Work instruction >> Your task is to retype, exactly and with nothing else, every line from the one containing "Click the Samsung SSD 970 EVO drive icon" to the end of the listing.

Record set >>
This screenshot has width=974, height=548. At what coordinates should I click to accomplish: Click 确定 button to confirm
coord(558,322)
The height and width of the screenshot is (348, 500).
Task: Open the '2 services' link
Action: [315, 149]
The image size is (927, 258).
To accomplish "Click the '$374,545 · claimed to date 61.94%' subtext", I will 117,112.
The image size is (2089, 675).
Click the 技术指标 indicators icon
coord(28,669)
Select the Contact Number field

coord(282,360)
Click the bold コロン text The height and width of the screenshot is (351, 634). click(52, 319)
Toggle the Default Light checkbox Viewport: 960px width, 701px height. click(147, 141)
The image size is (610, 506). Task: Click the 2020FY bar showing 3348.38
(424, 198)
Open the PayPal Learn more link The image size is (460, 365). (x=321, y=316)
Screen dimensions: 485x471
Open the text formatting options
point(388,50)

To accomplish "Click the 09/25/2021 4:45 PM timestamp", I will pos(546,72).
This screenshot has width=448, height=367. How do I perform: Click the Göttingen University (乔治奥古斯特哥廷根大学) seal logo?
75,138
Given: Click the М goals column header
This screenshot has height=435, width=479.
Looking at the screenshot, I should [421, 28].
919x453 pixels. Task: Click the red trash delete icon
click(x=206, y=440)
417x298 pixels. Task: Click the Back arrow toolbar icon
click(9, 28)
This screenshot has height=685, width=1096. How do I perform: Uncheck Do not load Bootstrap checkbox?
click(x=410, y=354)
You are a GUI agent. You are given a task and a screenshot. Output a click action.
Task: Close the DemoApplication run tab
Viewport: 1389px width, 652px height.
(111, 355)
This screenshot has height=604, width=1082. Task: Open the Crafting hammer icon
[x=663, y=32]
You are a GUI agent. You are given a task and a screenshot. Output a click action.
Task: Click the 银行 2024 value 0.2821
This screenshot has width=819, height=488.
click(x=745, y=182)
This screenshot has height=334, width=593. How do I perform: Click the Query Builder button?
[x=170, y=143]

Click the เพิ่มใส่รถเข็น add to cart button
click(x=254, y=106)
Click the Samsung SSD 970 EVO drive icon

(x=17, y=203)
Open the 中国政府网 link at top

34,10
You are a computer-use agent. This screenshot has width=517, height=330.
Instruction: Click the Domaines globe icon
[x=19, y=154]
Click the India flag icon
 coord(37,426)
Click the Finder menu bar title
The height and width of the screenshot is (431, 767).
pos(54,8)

Exercise result >>
Click the Samsung SSD 970 EVO drive icon

(x=17, y=203)
Open the 中国政府网 link at top

34,10
You are a computer-use agent. This screenshot has width=517, height=330.
Instruction: Click the Domaines globe icon
[x=19, y=154]
Click the India flag icon
 coord(37,426)
Click the Finder menu bar title
The height and width of the screenshot is (431, 767).
pos(54,8)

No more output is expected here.